Daley next argues that excluding damages for emotional injury is contrary to public policy. Daley notes that Washington courts have held that the UIM statute is to be " 'liberally construed in order to provide broad protection against financially irresponsible motorists' " and that the purpose of the statute " 'is to allow an injured party to recover those damages which would have been received had the responsible party maintained liability insurance.' " Britton v. Safeco Ins. Co., 104 Wn.2d 518, 522, 707 P.2d 125 (1985) (quoting Touchette v. Northwestern Mut. Ins. Co., 80 Wn.2d 327, 494 P.2d 479 (1972)). "'The insurance carrier which issued the policy stands, therefore, in the shoes of the uninsured motorist to the extent of the carrier's policy limits.' " Id. (quoting State Farm Mut. Auto. Ins. Co. v. Bafus, 77 Wn.2d 720, 724, 466 P.2d 159 (1970)). The Plaintiff essentially argues that the purpose and public policy of the UIM statute is to place the UIM carrier in the shoes of the tort-feasor.

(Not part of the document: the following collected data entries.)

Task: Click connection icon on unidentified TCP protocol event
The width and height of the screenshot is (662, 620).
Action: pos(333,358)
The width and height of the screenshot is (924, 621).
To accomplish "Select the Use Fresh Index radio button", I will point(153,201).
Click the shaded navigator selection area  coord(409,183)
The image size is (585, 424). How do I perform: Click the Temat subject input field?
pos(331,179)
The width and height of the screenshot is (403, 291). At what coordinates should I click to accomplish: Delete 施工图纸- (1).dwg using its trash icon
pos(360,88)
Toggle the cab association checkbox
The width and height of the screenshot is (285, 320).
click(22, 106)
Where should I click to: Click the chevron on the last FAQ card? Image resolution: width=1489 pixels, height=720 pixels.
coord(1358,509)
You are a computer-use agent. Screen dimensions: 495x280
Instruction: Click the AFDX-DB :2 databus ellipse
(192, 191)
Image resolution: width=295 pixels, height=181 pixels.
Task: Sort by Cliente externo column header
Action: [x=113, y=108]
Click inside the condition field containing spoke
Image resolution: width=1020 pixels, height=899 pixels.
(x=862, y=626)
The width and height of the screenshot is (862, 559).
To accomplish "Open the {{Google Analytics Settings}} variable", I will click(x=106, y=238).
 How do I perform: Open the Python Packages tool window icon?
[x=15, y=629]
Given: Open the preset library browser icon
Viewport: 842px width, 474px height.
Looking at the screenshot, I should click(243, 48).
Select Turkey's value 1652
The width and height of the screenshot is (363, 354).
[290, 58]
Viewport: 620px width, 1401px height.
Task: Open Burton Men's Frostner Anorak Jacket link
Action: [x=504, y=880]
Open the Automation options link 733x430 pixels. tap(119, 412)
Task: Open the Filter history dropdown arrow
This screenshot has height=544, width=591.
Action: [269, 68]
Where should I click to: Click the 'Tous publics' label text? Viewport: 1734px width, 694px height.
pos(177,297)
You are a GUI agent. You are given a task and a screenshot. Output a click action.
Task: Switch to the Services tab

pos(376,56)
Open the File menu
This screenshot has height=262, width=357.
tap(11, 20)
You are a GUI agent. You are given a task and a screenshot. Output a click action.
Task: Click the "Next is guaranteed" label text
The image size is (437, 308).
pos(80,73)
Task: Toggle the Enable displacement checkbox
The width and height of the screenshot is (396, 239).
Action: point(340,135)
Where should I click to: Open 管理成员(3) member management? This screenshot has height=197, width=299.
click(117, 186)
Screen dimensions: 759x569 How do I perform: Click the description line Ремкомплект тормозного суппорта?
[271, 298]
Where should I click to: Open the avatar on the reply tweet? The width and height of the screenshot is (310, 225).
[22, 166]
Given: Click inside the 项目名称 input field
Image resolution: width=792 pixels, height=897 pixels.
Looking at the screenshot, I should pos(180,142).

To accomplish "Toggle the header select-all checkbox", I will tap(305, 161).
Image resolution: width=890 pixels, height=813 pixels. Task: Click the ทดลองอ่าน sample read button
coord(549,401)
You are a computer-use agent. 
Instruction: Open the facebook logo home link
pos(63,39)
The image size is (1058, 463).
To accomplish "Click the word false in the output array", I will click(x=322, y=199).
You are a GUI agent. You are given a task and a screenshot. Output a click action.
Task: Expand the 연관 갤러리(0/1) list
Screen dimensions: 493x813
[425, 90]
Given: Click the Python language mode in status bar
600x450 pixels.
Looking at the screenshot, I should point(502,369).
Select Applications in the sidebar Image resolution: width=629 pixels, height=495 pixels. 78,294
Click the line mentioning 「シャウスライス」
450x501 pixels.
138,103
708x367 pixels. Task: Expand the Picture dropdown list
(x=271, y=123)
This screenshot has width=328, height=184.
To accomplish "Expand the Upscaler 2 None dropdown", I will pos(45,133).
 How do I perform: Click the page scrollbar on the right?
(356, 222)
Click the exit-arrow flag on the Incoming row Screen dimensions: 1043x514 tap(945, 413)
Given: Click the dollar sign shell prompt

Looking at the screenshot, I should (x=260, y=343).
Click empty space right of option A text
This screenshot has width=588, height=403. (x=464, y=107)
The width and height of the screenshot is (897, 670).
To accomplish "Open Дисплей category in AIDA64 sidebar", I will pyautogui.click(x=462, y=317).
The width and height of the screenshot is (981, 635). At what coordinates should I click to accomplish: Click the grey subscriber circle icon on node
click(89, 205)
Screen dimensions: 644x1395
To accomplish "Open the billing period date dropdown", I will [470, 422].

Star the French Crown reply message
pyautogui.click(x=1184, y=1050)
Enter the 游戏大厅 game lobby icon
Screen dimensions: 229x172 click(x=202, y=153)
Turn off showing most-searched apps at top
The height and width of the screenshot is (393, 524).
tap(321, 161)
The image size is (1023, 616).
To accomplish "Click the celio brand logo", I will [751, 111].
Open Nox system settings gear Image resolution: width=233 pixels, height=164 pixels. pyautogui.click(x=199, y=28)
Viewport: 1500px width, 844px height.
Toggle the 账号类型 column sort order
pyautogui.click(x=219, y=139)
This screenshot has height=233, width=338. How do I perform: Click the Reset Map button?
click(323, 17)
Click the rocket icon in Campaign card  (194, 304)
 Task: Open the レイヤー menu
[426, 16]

[8-12] Allstate, however, is not required to pay all damages incurred by the plaintiff as the result of an act of a tortfeasor, as the literal language of the UIM statute and the policy limit Allstate's obligation to pay for only those damages for "bodily injury )I or "property damage." This court has recognized the public policy behind the statute, but it has also emphasized the rights of the parties to enter into binding contracts. Thus, this court has stated that "Notwithstanding its tort-oriented appearance, uninsured and underinsured motorist coverages are most appropriately characterized as 2-party contractual relationships between the insurer and the insured." Britton, 104 Wn.2d at 529.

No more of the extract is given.